| Required action |
Each entry must appear in the answer exactly as given.

── Source information ──

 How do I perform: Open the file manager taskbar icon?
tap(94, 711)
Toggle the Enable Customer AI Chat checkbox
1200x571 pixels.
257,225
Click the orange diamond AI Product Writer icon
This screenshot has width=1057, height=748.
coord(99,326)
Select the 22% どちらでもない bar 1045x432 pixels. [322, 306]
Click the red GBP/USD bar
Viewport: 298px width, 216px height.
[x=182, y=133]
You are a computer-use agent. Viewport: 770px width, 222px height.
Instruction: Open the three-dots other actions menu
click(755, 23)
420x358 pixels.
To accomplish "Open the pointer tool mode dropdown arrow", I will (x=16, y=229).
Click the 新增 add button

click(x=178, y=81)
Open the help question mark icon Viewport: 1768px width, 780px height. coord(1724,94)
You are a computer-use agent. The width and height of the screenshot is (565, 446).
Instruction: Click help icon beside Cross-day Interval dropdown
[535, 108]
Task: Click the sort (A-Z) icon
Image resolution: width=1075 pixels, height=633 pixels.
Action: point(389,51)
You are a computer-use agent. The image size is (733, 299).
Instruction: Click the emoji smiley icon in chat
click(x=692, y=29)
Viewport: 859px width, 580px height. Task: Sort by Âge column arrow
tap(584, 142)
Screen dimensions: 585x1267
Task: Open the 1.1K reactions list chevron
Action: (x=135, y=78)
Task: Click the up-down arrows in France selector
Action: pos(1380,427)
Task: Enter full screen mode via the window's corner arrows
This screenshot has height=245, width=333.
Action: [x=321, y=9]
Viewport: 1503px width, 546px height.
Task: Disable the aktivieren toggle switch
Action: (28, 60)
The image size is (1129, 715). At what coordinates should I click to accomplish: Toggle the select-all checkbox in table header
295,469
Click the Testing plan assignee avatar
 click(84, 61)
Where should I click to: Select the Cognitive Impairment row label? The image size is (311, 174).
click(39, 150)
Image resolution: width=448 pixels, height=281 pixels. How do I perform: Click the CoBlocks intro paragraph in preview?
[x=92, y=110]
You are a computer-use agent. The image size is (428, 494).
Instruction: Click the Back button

───

| Solution to the problem |
 How do I perform: Open the file manager taskbar icon?
tap(94, 711)
Toggle the Enable Customer AI Chat checkbox
1200x571 pixels.
257,225
Click the orange diamond AI Product Writer icon
This screenshot has width=1057, height=748.
coord(99,326)
Select the 22% どちらでもない bar 1045x432 pixels. [322, 306]
Click the red GBP/USD bar
Viewport: 298px width, 216px height.
[x=182, y=133]
You are a computer-use agent. Viewport: 770px width, 222px height.
Instruction: Open the three-dots other actions menu
click(755, 23)
420x358 pixels.
To accomplish "Open the pointer tool mode dropdown arrow", I will (x=16, y=229).
Click the 新增 add button

click(x=178, y=81)
Open the help question mark icon Viewport: 1768px width, 780px height. coord(1724,94)
You are a computer-use agent. The width and height of the screenshot is (565, 446).
Instruction: Click help icon beside Cross-day Interval dropdown
[535, 108]
Task: Click the sort (A-Z) icon
Image resolution: width=1075 pixels, height=633 pixels.
Action: point(389,51)
You are a computer-use agent. The image size is (733, 299).
Instruction: Click the emoji smiley icon in chat
click(x=692, y=29)
Viewport: 859px width, 580px height. Task: Sort by Âge column arrow
tap(584, 142)
Screen dimensions: 585x1267
Task: Open the 1.1K reactions list chevron
Action: (x=135, y=78)
Task: Click the up-down arrows in France selector
Action: pos(1380,427)
Task: Enter full screen mode via the window's corner arrows
This screenshot has height=245, width=333.
Action: [x=321, y=9]
Viewport: 1503px width, 546px height.
Task: Disable the aktivieren toggle switch
Action: (28, 60)
The image size is (1129, 715). At what coordinates should I click to accomplish: Toggle the select-all checkbox in table header
295,469
Click the Testing plan assignee avatar
 click(84, 61)
Where should I click to: Select the Cognitive Impairment row label? The image size is (311, 174).
click(39, 150)
Image resolution: width=448 pixels, height=281 pixels. How do I perform: Click the CoBlocks intro paragraph in preview?
[x=92, y=110]
You are a computer-use agent. The image size is (428, 494).
Instruction: Click the Back button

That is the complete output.